Half-million volumes in Cornell Library collection to be digitized and available through Google Book Search

Cornell University Library is partnering with Google Inc. to digitize materials from the library's collections and make them available online through Google Book Search.

Google Book Search, which can be reached from the main Google search page, allows users to search the full text of books to find ones that interest them and learn where to find them. The search returns an "About this book" page with basic bibliographic data and links to stores that have the book for sale and libraries where it can be borrowed.

If a book is in public domain, the full text will be available online. For books protected by copyright, users will get the basic background (such as the book's title and the author's name) and at most a few lines of text related to their search.

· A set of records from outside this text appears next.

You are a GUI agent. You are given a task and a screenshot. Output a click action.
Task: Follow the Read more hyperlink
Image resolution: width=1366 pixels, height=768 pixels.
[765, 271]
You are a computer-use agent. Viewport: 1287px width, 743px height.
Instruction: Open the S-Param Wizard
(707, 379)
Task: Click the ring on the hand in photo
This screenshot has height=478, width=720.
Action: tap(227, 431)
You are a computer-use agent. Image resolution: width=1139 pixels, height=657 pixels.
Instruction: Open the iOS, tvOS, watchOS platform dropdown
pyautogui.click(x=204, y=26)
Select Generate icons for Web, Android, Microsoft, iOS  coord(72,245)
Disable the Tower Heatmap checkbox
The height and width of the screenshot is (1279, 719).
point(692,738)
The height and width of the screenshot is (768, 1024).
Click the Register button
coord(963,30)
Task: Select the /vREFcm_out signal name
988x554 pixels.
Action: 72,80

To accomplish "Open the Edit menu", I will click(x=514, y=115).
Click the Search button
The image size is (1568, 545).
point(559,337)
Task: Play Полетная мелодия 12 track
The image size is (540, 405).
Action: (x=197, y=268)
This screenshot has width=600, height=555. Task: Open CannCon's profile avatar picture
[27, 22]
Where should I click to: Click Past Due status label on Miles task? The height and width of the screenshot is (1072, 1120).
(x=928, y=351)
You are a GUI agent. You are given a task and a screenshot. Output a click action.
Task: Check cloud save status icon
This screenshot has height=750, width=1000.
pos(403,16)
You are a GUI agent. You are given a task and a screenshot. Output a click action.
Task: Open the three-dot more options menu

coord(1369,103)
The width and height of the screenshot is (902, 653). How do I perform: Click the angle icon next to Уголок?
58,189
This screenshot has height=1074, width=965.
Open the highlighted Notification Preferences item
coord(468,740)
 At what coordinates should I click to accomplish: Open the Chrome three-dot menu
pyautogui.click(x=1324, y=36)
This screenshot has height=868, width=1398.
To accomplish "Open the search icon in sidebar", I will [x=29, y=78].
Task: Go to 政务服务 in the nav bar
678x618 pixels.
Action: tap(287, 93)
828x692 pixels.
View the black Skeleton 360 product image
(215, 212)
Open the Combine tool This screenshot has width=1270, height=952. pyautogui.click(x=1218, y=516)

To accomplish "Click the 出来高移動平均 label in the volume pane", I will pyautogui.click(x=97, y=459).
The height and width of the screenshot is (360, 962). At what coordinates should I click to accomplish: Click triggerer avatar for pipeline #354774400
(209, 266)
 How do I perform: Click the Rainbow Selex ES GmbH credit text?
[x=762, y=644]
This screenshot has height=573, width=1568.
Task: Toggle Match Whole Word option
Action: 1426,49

About 500,000 volumes from Cornell's collection of nearly 8 million will be digitized over the next six years, including both public domain and copyrighted works.

Cornell is the 27th institution to join the Google Book Search Library Project, which includes the New York Public Library, 19 other universities and several European libraries. Cornell Library will work with Google to choose materials that complement the contributions of the project's other partners. Because of Cornell's role as New York's land-grant university, Mann Library's collections in the agricultural and life sciences as well as the related social sciences are expected to be of high interest.

"Having Google index our collections is like having a massive concordance to the information in our books," said Janet A. McCue, director of Mann Library.

Books selected will be shipped to a Google scanning facility, and Google will bear all the costs. In addition to making the materials available through its online search service, Google also will provide Cornell with a digital copy of all the materials scanned.

Cornell Library is involved in several other initiatives aimed at putting the university's special and core collections online, including partnerships with Microsoft, Amazon.com and the U.S. Agriculture Information Network. A list of Cornell digital collections is available at http://rdc.library.cornell.edu.

Cornell has been a leader in digitization of print materials, with particular emphasis on preserving historical and out-of-print material and making it available to scholars throughout the world on the Internet. The partnership with Google will advance this work, said interim university librarian Anne R. Kenney. "As a major research library, Cornell University Library is pleased to join its peer institutions in this partnership with Google," she said. "The outcome of this relationship is a significant reduction in the time and effort associated with providing scholarly full-text resources online."